1. **模板与引物准备**：将待测的DNA片段与一段已知序列的短引物进行杂交。 2. **延伸与终止反应**：在反应体系中加入DNA聚合酶、四种正常的脱氧核苷酸(dNTP)，以及少量四种分别用不同荧光标记的ddNTP（ddATP、ddCTP、ddGTP、ddTTP）。在DNA合成过程中，聚合酶随机掺入ddNTP会导致新链的延伸在该位置终止。 3. **片段分离**：将反应产物通过高分辨率的聚丙烯酰胺凝胶电泳或毛细管电泳进行分离。由于ddNTP的掺入是随机的，每个反应会生成一系列长度只差一个核苷酸的DNA片段。 4. **序列读取**：根据片段长度由短到长（电泳中由下至上）进行分离，通过检测每个片段末端ddNTP的荧光颜色（对应A、C、G、T四种碱基），即可直接读出新生链的序列。该序列与原始模板链的序列互补。

传统的Sanger测序经过自动化改进，现已使用四色荧光标记和毛细管电泳阵列，实现了高通量和自动化运行。尽管新一代测序技术（NGS）在通量和速度上已超越Sanger法，但后者因其读长长、准确率高的特点，至今仍是小规模测序（如单个基因测序、验证性测序）的“金标准”。

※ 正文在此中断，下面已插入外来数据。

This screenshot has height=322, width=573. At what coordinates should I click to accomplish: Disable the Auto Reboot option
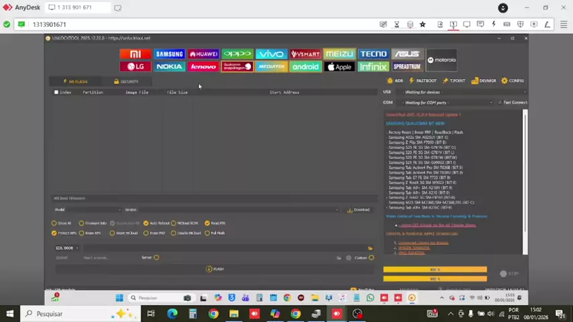coord(146,223)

• **基因突变检测**：用于确诊遗传性疾病，如囊性纤维化、亨廷顿病等。
• **微生物鉴定**：通过对细菌16S rRNA基因或病毒基因组进行测序，进行病原体分型和溯源。
• **法医学**：用于个体识别和亲子鉴定。
• **研究工具**：是完成人类基因组计划等大型基因组项目的关键技术。